* Stated problem
Rewrite the listing, beginning at the line that contains "Viewport: 648px width, 644px height." and stopping after the line that contains "pos(658,302)". Replace "Raise" with "Lower" and leave everything else unchanged.

* Exercise material
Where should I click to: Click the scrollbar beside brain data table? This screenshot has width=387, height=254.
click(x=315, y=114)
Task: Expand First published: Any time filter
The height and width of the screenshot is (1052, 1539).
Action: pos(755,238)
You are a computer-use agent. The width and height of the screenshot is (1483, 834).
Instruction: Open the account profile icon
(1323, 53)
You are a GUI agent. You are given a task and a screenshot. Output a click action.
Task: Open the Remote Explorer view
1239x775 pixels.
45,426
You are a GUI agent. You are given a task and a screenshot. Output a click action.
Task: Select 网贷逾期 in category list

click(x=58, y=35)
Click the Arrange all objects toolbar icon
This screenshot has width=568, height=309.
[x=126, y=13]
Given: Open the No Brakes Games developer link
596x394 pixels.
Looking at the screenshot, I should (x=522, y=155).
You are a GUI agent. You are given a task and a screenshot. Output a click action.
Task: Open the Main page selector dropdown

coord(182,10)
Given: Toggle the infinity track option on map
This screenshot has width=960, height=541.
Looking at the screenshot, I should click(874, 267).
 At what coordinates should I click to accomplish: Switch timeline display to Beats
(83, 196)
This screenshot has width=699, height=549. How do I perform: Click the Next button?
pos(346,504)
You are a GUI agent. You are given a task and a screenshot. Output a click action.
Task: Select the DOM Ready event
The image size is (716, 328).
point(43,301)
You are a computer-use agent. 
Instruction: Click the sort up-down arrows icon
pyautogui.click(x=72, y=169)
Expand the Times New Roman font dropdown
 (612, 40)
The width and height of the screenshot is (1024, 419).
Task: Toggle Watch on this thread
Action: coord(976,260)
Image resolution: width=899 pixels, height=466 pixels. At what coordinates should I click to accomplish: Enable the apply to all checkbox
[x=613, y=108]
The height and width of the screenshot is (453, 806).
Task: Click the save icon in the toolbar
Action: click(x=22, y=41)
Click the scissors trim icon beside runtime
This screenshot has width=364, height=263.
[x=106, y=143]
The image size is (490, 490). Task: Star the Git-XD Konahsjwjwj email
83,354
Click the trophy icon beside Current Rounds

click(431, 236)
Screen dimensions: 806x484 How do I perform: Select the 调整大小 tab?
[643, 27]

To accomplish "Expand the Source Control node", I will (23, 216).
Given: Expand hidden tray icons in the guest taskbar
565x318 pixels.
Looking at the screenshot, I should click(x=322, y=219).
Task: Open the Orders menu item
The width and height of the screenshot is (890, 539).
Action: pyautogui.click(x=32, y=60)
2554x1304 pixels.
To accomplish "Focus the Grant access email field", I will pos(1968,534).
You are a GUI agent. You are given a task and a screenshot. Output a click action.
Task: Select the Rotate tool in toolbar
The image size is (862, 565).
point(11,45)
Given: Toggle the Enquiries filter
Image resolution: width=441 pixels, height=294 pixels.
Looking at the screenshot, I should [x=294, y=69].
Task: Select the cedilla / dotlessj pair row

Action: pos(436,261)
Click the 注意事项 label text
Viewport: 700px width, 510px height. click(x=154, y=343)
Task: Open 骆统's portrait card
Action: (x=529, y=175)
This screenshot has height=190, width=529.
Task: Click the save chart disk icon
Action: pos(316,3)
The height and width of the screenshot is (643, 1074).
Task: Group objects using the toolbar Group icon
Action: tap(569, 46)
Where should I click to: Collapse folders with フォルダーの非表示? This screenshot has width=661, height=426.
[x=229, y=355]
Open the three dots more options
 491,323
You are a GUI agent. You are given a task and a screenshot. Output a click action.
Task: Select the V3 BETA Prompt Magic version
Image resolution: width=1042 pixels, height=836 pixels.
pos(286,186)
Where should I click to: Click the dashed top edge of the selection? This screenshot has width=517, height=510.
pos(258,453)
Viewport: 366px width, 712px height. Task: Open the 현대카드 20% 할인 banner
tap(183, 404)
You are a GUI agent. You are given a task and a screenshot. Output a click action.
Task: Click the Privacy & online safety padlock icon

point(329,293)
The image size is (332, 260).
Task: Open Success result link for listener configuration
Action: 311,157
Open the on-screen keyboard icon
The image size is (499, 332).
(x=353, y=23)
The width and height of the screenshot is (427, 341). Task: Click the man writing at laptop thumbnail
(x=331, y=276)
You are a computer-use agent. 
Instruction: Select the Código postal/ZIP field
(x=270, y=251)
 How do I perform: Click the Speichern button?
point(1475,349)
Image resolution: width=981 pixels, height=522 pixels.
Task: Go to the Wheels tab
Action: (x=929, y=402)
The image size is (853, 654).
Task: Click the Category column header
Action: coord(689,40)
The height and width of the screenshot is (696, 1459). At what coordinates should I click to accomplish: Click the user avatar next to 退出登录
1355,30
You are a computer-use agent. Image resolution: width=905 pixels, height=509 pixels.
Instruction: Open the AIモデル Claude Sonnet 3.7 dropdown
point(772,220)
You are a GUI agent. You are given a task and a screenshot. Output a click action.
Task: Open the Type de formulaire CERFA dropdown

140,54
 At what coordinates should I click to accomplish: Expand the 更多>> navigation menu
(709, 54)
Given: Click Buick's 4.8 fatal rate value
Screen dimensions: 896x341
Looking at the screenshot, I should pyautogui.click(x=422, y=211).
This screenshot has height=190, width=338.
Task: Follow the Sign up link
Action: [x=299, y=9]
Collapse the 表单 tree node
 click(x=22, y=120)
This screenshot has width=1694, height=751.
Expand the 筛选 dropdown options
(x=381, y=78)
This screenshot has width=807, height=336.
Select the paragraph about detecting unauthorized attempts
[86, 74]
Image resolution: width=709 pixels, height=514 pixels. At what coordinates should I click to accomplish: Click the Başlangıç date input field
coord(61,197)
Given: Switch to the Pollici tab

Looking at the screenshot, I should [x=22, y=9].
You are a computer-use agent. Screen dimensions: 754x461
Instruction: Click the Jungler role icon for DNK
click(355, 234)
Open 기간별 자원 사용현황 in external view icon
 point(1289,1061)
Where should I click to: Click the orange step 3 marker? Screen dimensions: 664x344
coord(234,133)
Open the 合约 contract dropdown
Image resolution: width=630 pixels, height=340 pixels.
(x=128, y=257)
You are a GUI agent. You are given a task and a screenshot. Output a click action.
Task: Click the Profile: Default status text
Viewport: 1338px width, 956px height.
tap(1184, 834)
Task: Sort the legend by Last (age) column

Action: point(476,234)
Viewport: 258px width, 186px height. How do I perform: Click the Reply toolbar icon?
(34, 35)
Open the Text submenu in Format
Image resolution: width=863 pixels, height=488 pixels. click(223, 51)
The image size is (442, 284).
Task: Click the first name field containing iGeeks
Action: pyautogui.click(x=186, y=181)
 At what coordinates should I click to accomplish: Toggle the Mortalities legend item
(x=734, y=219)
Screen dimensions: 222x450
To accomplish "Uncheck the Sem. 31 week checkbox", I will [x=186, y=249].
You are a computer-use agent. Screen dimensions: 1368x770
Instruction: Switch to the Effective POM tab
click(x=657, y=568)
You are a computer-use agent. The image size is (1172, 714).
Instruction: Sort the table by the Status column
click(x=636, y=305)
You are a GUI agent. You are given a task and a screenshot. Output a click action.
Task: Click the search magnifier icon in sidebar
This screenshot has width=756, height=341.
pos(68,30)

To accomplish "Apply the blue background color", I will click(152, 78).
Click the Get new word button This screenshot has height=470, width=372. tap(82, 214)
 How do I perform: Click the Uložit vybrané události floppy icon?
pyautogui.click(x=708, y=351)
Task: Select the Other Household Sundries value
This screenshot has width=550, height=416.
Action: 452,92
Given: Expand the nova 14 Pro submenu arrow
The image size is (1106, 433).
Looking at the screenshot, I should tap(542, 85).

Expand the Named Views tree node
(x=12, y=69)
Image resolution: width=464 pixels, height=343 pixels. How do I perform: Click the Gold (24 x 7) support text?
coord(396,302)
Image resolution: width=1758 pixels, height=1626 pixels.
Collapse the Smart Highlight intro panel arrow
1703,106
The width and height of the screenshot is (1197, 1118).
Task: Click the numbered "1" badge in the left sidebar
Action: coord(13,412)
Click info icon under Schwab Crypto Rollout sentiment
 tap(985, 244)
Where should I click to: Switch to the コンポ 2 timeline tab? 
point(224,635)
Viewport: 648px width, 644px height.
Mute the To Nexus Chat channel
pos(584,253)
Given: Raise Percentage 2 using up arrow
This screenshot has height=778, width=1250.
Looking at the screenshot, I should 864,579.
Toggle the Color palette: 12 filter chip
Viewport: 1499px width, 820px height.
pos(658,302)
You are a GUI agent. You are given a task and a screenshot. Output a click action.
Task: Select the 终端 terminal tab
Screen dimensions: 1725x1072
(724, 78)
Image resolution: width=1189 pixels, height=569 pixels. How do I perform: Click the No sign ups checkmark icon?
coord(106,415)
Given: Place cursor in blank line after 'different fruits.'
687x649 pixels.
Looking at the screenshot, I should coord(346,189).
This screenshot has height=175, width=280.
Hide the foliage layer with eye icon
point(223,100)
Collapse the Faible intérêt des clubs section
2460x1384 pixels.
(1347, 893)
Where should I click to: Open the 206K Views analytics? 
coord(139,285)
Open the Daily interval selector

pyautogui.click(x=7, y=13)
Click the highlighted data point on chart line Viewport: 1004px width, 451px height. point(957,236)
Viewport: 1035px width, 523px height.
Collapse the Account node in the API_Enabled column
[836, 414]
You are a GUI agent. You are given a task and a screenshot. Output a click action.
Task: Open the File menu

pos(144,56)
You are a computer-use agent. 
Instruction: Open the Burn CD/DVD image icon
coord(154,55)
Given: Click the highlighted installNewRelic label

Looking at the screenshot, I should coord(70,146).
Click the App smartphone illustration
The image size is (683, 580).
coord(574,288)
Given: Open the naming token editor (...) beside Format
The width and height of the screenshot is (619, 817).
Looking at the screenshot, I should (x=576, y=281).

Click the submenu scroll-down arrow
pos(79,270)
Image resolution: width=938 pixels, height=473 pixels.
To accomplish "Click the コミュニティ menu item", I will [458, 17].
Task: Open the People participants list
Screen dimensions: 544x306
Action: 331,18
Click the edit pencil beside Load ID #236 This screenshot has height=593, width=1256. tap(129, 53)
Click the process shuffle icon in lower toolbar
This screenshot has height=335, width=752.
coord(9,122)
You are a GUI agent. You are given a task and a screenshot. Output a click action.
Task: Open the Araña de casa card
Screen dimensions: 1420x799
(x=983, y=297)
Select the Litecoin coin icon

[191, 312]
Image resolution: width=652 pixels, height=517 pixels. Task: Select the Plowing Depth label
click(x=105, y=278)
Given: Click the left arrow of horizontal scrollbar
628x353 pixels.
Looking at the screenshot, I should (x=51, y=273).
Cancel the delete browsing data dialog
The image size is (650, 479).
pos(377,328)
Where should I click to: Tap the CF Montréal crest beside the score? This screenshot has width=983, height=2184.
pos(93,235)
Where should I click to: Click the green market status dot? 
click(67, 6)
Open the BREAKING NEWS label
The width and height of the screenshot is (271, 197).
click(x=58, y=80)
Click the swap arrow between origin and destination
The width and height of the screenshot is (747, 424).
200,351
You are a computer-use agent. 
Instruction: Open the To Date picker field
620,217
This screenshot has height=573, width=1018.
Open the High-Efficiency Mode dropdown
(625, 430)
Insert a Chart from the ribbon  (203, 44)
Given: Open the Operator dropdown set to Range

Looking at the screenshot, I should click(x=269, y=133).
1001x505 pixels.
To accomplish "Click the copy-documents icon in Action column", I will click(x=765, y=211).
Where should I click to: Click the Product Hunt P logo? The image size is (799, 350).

* Reply to the exercise
Viewport: 648px width, 644px height.
Mute the To Nexus Chat channel
pos(584,253)
Given: Lower Percentage 2 using up arrow
This screenshot has height=778, width=1250.
Looking at the screenshot, I should 864,579.
Toggle the Color palette: 12 filter chip
Viewport: 1499px width, 820px height.
pos(658,302)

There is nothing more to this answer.